I got an immediate response from about 25 people letting me know they'd like in and more replies came in over the next week and a half. I was worried at times that I wouldn't reach my goal of 50 and 500. There was no need to ever worry. I surpassed 50 at least a week ago and still have a few more bottles coming to me in the next couple of days.

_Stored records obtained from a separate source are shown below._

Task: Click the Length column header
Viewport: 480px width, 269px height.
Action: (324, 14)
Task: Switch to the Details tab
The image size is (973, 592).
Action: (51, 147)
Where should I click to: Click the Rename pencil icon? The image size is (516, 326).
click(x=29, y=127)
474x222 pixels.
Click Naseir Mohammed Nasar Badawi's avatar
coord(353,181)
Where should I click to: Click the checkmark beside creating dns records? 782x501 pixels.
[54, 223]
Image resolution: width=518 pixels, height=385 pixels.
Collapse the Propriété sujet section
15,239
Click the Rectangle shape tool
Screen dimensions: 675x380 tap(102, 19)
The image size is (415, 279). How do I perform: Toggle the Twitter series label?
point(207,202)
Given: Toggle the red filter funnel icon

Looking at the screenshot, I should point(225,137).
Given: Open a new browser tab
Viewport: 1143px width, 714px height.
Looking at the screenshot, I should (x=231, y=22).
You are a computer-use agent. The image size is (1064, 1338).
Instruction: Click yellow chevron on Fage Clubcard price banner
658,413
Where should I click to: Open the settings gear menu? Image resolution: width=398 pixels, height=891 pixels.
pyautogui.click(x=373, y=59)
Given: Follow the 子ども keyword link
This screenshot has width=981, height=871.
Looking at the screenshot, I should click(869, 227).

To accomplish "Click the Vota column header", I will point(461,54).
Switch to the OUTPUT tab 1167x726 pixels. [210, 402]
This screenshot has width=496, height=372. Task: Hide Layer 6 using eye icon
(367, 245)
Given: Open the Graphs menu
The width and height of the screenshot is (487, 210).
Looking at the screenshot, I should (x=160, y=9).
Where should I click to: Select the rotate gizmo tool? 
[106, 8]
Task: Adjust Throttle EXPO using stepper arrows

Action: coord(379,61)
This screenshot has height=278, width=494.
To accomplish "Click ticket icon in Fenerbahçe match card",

A couple of friends of mine work together and decided to promote the event within their company as well. The deal we cut was that they would keep the wine they receive within their company to raffle off and give the money to me to add to my donation.

He forwarded me this email that went to his co-workers... (I took out the company name to protect any privacy)

Wine & Dime
In the Marketing & Creative Services Department of Company name we’re not only in the business of making great marketing campaigns but we also enjoy making dreams come true.
A close friend of ours has a dream of raising $1 Million dollars for charity before she dies. Although, she is fortunate to be very healthy and has many years ahead of her to achieve this goal, we thought we would do our part to help make this very selfless dream come true, because as Margaret Mead once said:
“A small group of thoughtful people could change the world. Indeed, it's the only thing that ever has.”

So here I am, 3 days away from the draw with 67 bottles of wine and a heart so full it might burst!